Say the number of lines in the records below that hold the word "link", and only that number.

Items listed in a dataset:

'''

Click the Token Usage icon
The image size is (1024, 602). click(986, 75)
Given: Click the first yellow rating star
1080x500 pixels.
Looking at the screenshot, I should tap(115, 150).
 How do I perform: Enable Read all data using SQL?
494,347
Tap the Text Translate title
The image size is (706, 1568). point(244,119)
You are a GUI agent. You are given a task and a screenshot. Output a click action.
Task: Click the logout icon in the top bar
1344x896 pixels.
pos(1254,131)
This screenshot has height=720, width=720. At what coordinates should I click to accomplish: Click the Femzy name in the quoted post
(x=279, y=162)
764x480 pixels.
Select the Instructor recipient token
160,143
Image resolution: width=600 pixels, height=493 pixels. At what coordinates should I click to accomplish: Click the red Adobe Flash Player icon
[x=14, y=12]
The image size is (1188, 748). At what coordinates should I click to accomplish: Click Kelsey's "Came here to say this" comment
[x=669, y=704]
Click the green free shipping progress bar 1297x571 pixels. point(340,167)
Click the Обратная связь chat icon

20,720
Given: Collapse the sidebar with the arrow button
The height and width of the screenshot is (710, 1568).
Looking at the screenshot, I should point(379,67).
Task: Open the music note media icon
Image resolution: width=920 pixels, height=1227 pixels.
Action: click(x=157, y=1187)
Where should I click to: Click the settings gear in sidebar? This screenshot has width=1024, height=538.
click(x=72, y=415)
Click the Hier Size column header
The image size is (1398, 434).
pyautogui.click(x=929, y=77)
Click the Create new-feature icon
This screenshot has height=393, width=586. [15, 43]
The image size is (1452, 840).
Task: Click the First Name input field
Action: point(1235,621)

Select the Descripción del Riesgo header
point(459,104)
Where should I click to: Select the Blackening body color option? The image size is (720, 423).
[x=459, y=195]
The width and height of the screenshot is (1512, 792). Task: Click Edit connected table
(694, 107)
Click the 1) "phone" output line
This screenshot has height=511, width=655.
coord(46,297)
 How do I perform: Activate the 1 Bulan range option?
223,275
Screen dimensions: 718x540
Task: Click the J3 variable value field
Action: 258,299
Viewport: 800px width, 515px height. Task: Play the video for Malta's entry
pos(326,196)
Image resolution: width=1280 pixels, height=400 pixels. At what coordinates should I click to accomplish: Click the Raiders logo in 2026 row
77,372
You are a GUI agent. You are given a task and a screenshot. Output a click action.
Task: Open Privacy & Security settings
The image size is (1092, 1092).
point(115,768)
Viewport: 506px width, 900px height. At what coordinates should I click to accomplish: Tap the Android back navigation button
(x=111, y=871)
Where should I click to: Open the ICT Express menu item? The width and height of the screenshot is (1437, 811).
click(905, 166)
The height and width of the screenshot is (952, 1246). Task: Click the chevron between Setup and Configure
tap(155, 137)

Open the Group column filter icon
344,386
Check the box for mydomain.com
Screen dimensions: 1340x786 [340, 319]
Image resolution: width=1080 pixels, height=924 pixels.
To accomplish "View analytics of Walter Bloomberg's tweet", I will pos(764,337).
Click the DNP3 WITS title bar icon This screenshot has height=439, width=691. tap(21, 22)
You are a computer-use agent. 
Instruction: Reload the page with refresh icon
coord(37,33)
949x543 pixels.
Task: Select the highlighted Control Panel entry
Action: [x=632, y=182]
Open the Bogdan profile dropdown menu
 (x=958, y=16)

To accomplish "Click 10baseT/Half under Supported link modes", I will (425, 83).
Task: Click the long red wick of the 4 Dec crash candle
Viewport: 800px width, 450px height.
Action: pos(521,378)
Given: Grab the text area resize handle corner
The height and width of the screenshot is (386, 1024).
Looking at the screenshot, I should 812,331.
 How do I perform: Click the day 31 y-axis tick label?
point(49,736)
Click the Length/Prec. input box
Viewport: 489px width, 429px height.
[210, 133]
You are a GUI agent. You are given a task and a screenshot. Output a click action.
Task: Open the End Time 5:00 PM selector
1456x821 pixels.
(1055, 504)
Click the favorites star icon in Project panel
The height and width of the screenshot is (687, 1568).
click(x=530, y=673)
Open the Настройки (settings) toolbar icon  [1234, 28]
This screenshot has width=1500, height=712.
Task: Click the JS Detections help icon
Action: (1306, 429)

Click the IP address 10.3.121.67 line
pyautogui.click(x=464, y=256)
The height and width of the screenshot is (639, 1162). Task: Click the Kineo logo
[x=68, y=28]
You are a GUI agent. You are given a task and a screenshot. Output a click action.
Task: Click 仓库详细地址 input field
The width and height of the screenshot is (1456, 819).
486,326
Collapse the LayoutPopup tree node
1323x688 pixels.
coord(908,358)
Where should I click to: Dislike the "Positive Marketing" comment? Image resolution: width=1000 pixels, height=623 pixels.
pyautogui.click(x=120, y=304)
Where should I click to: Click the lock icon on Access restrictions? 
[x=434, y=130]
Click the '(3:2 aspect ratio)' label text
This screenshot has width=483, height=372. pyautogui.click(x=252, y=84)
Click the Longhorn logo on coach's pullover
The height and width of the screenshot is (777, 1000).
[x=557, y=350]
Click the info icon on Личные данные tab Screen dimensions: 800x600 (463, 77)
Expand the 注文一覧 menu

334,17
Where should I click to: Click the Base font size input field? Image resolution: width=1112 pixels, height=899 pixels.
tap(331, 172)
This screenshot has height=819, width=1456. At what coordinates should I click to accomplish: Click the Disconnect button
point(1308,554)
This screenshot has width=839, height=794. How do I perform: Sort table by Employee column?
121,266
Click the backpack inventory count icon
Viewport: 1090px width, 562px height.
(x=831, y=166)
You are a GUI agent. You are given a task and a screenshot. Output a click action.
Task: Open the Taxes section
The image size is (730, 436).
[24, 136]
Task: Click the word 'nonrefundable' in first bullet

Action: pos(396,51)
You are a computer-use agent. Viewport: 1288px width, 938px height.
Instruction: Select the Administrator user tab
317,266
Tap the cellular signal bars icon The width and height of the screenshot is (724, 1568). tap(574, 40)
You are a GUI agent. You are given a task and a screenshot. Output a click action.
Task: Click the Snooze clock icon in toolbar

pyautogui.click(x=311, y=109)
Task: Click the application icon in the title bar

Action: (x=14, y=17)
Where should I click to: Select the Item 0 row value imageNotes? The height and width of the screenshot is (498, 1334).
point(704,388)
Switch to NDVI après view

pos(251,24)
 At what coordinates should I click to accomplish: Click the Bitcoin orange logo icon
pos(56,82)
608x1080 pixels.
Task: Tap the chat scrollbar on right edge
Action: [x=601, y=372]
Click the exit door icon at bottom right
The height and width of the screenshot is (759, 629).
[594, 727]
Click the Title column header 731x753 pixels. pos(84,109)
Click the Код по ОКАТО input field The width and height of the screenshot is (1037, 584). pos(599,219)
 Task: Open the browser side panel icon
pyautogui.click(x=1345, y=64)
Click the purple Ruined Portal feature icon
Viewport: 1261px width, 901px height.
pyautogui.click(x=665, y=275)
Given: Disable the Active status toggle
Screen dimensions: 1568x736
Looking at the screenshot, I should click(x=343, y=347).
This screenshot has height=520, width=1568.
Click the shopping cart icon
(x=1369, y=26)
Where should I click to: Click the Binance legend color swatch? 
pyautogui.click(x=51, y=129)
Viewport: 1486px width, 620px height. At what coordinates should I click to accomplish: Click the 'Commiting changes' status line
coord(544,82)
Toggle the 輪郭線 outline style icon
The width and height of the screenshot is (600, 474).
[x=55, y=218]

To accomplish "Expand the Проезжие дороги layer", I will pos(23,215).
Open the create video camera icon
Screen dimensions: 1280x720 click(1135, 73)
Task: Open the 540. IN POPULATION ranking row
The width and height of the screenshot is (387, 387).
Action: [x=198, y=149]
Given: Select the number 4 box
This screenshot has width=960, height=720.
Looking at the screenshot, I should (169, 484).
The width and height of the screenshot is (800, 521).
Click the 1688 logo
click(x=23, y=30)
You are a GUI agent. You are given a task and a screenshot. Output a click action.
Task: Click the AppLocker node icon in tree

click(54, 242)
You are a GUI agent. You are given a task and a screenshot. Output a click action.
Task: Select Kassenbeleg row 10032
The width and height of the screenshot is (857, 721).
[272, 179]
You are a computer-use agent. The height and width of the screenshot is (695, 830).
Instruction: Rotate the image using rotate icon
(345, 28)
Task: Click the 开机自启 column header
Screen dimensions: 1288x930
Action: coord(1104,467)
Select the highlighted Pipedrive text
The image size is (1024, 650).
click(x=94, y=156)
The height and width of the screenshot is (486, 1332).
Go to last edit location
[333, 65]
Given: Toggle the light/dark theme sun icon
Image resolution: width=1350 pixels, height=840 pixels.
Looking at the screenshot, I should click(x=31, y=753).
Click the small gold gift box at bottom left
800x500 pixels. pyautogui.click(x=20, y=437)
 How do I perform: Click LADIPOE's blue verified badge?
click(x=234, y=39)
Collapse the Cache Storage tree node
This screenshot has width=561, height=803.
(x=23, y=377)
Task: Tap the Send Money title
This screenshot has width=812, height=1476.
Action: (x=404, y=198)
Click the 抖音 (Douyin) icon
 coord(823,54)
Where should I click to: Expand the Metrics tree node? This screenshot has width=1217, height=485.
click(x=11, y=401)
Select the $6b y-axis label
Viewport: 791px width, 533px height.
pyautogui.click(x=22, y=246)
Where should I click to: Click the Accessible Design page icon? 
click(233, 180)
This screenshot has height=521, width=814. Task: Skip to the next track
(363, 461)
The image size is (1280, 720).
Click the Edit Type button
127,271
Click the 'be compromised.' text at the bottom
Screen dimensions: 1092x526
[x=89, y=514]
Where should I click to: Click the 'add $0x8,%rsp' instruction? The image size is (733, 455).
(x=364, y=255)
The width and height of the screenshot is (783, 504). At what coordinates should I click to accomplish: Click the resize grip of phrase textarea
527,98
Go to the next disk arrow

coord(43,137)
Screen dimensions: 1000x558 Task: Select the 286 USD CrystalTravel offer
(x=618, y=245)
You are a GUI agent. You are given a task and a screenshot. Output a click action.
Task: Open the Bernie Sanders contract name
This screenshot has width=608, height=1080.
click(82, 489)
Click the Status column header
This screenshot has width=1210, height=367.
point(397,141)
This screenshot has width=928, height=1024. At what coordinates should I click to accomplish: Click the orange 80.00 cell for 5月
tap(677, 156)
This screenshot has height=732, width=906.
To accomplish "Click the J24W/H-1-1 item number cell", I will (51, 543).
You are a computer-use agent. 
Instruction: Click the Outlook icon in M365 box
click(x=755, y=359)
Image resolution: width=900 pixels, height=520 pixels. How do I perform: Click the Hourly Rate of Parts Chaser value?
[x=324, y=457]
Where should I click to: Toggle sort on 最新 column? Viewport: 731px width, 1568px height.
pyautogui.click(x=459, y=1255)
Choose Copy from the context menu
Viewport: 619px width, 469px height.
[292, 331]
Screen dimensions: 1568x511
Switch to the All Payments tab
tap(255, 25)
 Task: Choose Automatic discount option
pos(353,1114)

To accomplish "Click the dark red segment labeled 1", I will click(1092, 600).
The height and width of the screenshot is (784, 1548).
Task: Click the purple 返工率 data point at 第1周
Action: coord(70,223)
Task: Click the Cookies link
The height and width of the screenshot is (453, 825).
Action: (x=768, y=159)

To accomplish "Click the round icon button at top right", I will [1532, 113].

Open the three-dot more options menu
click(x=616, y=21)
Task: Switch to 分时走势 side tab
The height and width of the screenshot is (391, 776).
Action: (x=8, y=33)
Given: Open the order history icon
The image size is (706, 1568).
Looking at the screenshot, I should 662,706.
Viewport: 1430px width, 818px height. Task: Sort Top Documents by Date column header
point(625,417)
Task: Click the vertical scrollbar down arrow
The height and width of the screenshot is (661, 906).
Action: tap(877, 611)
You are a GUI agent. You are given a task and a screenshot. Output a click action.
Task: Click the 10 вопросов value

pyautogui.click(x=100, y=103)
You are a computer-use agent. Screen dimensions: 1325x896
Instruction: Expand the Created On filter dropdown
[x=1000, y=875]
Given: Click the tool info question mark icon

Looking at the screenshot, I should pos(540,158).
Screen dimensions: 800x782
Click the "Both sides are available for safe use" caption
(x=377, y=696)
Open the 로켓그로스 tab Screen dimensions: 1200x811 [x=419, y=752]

'''

RESULT OF THIS TASK
2